--- START ---
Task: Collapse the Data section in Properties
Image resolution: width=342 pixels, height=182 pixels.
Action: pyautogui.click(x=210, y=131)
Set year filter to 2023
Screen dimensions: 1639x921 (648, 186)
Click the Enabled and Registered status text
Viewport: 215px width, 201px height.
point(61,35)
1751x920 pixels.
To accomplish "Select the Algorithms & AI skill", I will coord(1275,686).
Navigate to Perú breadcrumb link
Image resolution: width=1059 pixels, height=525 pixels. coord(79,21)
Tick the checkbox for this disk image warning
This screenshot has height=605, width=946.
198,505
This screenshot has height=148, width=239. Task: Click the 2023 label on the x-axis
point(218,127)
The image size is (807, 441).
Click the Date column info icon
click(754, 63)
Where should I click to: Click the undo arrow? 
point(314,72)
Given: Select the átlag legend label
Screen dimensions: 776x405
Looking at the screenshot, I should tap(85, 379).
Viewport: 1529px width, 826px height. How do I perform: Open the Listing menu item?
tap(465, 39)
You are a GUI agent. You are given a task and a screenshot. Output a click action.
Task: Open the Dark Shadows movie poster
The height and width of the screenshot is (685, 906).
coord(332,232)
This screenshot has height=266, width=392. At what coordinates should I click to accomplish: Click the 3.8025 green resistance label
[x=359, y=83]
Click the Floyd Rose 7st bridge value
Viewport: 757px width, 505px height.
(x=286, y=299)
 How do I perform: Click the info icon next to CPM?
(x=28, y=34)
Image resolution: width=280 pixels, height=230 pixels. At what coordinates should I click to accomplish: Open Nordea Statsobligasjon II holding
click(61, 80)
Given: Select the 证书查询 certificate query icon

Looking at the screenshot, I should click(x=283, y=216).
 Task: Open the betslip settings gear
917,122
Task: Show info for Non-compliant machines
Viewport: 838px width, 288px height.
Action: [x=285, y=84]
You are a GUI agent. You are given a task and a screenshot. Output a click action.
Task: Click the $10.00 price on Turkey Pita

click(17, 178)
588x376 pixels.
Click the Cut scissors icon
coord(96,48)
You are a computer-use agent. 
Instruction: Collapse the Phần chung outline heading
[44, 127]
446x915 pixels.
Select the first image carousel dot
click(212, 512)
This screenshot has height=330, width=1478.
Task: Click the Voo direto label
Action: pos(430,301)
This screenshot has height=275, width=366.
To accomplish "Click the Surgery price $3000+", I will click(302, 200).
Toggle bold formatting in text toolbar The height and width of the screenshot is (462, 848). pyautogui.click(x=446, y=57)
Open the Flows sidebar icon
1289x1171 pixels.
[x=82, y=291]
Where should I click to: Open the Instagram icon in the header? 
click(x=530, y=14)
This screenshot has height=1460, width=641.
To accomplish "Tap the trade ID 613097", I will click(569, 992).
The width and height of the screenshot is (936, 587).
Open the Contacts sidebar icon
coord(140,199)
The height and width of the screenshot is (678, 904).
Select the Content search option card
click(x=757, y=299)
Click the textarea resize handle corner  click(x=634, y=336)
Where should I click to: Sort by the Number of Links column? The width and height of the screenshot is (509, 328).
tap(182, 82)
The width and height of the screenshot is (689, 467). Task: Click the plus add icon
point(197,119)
--- END ---
**Problem to solve:**
Check every line above for the string "will" and copy those that have it.

**Result of the exercise:**
To accomplish "Select the Algorithms & AI skill", I will coord(1275,686).
To accomplish "Click the Surgery price $3000+", I will click(302, 200).
To accomplish "Tap the trade ID 613097", I will click(569, 992).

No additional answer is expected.